4. **Use the "magic numbers" in $f(x)$ to make equations:** Now I plug these "magic numbers" into the original $f(x) = 4x^4 + px^3 - 23x^2 + qx + 11$ and set them equal to the values we just found.

* **For $x=-1/2$:**
$4(-1/2)^4 + p(-1/2)^3 - 23(-1/2)^2 + q(-1/2) + 11 = 1/2$
$4(1/16) + p(-1/8) - 23(1/4) - q/2 + 11 = 1/2$
$1/4 - p/8 - 23/4 - q/2 + 11 = 1/2$
To get rid of fractions, I multiplied everything by 8:
$2 - p - 46 - 4q + 88 = 4$
This simplified to: $-p - 4q + 44 = 4$, which rearranges to $p + 4q = 40$. (Let's call this Equation A)

* **For $x=-3$:**
$4(-3)^4 + p(-3)^3 - 23(-3)^2 + q(-3) + 11 = -7$
$4(81) + p(-27) - 23(9) - 3q + 11 = -7$
$324 - 27p - 207 - 3q + 11 = -7$
This simplified to: $-27p - 3q + 128 = -7$, which rearranges to $27p + 3q = 135$.
I noticed I could divide everything by 3 to make it simpler: $9p + q = 45$. (Let's call this Equation B)
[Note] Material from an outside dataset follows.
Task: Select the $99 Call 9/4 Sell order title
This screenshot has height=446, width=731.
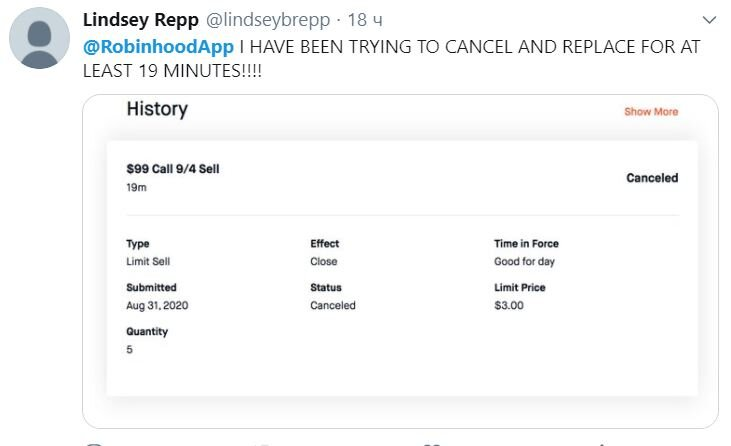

5. **Solve the system of equations:** Now I have two simpler equations with just $p$ and $q$:
* Equation A: $p + 4q = 40$
* Equation B: $9p + q = 45$

I decided to solve Equation B for $q$: $q = 45 - 9p$.
Then I took this expression for $q$ and plugged it into Equation A:
$p + 4(45 - 9p) = 40$
$p + 180 - 36p = 40$
$-35p = 40 - 180$
$-35p = -140$
$p = -140 / -35$
$p = 4$

Now that I have $p=4$, I can find $q$ using $q = 45 - 9p$:
$q = 45 - 9(4)$
$q = 45 - 36$
$q = 9$

So, we found that $p=4$ and $q=9$! It was like solving a fun code!